I was writing in the dark the whole 13, too. I’d started out with a concept I quickly abandoned. I turned up the drama volume early on and wondered: where the hell are you going to go after that? My husband reminded me I should follow my own advice: listen to the voice, the voice never lies. So I did. And the voice took me places I’d never considered before yielding a depth and scope that, according to my agent and publisher, represents my “finest work yet”, and “a triumph”, taking my prose “to a new level”.

Like that old penny that keeps turning up, once again my husband was right. But then as those of you who know me will agree, he almost always is.

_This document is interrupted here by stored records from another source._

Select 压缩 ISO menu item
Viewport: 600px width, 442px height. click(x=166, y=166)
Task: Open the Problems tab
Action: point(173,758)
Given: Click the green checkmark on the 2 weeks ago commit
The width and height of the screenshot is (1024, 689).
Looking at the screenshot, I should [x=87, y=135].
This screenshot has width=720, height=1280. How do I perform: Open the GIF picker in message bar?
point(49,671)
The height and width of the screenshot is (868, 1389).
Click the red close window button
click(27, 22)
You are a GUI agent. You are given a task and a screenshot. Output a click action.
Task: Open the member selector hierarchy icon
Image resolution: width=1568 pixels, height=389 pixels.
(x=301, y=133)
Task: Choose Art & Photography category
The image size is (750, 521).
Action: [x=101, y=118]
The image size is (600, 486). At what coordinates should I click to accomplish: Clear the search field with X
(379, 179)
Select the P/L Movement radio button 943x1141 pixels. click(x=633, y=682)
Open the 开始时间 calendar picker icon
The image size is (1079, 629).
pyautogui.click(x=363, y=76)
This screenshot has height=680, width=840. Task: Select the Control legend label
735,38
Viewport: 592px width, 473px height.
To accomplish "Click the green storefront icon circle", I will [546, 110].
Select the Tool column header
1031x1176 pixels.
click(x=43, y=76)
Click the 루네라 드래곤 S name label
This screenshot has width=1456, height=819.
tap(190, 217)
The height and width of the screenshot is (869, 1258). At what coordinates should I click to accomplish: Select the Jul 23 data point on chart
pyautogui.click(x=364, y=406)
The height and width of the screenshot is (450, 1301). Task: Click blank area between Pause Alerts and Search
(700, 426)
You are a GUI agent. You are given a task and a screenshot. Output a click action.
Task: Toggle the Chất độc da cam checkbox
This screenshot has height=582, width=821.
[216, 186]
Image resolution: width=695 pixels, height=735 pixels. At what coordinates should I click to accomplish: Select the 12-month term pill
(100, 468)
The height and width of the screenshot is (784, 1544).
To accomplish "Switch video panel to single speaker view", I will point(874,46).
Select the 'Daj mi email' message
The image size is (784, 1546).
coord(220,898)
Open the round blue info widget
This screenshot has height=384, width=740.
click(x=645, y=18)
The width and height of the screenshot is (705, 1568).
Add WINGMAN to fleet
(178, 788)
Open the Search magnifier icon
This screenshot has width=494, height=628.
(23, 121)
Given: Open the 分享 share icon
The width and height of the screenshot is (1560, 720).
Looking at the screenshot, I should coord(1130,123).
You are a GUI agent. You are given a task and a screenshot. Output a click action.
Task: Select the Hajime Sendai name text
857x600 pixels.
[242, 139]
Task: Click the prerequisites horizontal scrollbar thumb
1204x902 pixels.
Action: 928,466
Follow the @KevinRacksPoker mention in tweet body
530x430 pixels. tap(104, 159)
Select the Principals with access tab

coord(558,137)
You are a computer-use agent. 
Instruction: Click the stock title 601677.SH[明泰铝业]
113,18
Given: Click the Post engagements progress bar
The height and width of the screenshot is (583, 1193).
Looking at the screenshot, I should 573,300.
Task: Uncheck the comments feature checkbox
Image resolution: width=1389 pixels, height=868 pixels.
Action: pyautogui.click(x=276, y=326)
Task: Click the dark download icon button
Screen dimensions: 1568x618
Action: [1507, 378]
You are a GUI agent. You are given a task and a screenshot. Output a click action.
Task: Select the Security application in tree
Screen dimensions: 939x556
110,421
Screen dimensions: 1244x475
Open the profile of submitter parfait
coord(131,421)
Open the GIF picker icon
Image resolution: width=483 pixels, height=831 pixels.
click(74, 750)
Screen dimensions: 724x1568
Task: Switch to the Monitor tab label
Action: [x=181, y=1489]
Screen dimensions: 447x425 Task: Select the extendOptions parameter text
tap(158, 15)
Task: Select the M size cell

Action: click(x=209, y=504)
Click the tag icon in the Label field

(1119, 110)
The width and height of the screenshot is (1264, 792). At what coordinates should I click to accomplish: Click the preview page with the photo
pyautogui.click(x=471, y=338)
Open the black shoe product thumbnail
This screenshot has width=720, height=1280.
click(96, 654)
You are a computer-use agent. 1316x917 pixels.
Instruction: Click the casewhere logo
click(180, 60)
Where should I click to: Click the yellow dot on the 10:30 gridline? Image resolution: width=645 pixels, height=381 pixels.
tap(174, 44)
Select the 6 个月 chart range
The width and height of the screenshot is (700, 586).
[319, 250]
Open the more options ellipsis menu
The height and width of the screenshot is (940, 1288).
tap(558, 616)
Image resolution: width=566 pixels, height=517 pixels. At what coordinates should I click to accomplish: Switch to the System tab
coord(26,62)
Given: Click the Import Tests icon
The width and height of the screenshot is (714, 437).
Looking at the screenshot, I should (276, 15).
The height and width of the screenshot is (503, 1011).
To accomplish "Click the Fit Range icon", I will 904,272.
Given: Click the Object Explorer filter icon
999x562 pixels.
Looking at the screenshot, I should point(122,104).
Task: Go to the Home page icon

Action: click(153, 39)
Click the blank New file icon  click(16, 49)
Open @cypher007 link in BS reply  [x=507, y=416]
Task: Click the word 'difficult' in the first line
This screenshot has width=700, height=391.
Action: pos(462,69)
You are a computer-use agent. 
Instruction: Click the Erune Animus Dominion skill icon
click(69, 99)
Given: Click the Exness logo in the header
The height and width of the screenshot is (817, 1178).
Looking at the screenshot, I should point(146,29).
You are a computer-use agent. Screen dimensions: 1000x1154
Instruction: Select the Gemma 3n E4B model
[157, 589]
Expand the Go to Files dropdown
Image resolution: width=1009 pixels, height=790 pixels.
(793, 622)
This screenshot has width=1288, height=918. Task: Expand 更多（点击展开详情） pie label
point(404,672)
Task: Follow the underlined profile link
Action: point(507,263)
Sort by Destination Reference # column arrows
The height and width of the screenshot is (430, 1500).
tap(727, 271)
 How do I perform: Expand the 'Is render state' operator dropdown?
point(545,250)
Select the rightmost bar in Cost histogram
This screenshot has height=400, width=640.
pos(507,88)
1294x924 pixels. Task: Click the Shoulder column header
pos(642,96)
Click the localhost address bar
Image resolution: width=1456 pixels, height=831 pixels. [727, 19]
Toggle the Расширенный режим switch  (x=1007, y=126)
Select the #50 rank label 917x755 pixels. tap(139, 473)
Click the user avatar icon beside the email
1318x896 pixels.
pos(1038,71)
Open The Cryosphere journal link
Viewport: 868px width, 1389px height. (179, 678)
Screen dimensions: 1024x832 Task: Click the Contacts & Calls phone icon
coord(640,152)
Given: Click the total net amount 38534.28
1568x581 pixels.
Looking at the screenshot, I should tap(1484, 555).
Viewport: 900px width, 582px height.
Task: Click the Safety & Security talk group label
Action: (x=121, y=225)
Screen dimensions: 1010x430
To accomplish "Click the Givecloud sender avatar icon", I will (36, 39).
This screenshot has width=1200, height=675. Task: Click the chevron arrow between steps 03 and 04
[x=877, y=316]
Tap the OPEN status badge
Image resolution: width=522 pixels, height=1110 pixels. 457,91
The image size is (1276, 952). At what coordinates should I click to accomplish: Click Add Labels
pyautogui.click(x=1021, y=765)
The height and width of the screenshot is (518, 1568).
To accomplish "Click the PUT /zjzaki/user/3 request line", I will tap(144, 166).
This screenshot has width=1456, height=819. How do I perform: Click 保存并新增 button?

Now here I am, pretty drained and taking some time off. There’s a strange kind of hush that happens to authors in the time between finishing a MS and getting ready for the edit that precedes publication. You know your mind’s not done with your story. You can’t push it out and start something new easily. You can catch up on your reading. Why, I’ve got at least ten books waiting for me on my iPad, but I have a feeling they’re going to wait a while longer. I’ve got travelling to do for business and family. That’ll take time. And oh my Lord, there are projects around the house I’ve simply got to get off the ground somehow. My garden’s a mess and the azaleas have budded. I’m not ready for them. I’ve got to reorganize my kitchen to make room for Mom’s china and silver that’s come to me. I should get my eyes checked. And I’ve got to get someone in for the windows, although my garden in disrepair is best seen through a scrim, so maybe that’ll wait. Oh, I want to take a nap. But if I do, I’ll be up all night. I’m left to consider that downtime isn’t downtime anymore. It’s a state of suspension, more like being under glass or boxed in jelly than resting or rejuvenating.

And when you’ve finished a novel, even after one’s editor’s had a whack, it’s not over at all. You need to sit around for a while and wonder: what was all that about anyway? Where did it come from? Why did you do it? You know, all the questions people are going to ask you anyway. I’ve been doing some of that.

I realized along the way that I’m a lot braver than I used to be. I don’t ask myself whether or not I have the authority to write about this or that, I just do it. These people that live in my head, the places they go, the conflicts they find themselves in, they just come whether I think I’m up to the task of explicating their stories or not. But I figure if they went to the trouble to surface through the mire that is my unconscious, I can do it if I work hard and listen to the voice.

And even in the downtime, the voice is whispering, whispering, whispering.